Le sponde del lettino e del box devono garantire la protezione dalle cadute ed evitare ogni rischio di intrusione (testa infilata e bloccata tra le sbarre, braccia, gambe e dita intrappolate in qualche fessura). L'altezza minima delle sponde dovrebbe essere di 75 cm, la distanza massima tra le sbarre di 6,5-8 cm. Vanno evitate le reti a maglie rombiche che il bambino può facilmente scalare, e bisogna sempre verificare che non vi sia pericolo d'intrusione delle dita. Per attenuare le conseguenze delle inevitabili cadute, il pavimento del locale potrebbe essere di un materiale relativamente elastico (legno o gomma); la moquette è purtroppo sconsigliabile perché trattiene la polvere e può ospitare i temibili acari (tra le principali cause scatenanti allergie). Il calorifero, soprattutto i modelli tradizionali a piastra d'acciaio, dovrebbe essere protetto con un mobiletto, per evitare ustioni o ferite. Se l'apparecchio è situato sotto la finestra, il mobiletto non deve essere scalabile.

I mobili, in generale, devono essere difficili da spostare e collocati in modo da evitare le arrampicate (in particolar modo, come si è detto, quelle alle finestre). Se si dispone di finestre ad ante è opportuno dotarle di dispositivo per chiusura di sicurezza posto in posizione irraggiungibile da un bambino. Se è possibile sostituire le ante, o sceglierne il tipo sin dall'inizio, vale la pena di optare per le aperture a "vasistas" (va evitato comunque di porre mobili sotto o in prossimità di finestre) che oltre a proteggere dalle cadute garantiscono una ventilazione costante ma non eccessiva. È giusto scegliere una camera con balcone perché significa offrire al bambino la possibilità di giocare all'aria aperta ma per i bimbi al di sotto dei 10 anni è assolutamente indispensabile prevedere protezioni anticaduta.

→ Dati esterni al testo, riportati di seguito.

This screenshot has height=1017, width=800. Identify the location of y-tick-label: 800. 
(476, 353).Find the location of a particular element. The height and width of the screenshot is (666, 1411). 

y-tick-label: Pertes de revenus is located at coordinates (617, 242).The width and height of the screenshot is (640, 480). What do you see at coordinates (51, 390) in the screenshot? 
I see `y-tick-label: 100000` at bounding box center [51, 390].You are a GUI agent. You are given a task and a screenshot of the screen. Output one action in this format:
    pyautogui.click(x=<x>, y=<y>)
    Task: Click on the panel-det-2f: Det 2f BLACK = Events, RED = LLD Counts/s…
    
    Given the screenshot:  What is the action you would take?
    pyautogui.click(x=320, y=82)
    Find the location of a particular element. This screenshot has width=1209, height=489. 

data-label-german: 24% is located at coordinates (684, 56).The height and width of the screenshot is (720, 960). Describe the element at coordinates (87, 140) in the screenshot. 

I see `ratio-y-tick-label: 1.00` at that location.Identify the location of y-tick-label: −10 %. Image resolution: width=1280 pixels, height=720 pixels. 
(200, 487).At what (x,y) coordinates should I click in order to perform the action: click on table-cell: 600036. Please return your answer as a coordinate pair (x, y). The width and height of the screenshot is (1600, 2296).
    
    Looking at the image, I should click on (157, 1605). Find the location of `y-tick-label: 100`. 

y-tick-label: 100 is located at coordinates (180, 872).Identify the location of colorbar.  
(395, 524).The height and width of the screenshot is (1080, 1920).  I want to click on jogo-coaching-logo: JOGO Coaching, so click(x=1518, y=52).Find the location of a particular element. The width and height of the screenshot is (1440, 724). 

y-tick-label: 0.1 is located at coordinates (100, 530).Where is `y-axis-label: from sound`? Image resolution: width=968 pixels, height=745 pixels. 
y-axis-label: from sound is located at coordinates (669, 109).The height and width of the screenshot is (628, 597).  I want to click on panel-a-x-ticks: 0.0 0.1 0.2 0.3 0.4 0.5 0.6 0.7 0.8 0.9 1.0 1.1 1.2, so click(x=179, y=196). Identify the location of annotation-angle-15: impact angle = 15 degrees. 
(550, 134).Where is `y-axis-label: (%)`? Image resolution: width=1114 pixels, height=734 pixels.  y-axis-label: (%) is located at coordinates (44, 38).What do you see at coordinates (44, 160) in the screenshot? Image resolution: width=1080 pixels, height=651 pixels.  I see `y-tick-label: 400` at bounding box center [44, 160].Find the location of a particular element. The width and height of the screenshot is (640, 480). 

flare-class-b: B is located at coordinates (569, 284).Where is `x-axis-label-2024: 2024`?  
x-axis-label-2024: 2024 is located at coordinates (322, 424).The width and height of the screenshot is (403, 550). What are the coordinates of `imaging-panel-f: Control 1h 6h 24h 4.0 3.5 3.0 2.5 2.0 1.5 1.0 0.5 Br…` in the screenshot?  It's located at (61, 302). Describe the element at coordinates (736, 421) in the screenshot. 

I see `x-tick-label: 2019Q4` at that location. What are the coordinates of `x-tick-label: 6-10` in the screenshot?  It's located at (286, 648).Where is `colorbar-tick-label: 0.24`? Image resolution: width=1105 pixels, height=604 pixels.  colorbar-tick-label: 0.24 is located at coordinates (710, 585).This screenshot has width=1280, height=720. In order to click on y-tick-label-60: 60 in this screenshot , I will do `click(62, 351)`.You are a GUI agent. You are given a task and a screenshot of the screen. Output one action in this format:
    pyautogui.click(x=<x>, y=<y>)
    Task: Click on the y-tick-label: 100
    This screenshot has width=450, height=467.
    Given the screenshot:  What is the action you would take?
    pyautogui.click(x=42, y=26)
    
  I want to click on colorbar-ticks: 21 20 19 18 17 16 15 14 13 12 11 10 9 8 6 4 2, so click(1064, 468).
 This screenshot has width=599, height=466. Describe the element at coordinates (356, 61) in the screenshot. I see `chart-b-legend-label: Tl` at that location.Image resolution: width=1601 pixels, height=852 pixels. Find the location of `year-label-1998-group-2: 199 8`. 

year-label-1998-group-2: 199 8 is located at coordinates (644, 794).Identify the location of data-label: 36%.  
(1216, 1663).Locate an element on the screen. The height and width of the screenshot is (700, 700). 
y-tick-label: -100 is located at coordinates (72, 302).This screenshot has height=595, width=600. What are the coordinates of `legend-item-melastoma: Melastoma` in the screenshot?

Sono da preferire lampade a soffitto che eliminano il pericolo di restare fulminati evitando quelle a parete facilmente raggiungibili con una sedia o peggio lampade con fili volanti (da terra o da tavolo). Le prese elettriche dovrebbero essere sempre del tipo "di sicurezza" perché i "tappi" utilizzati come protezione delle prese comuni sono facilmente rimovibili da un bambino lasciato solo.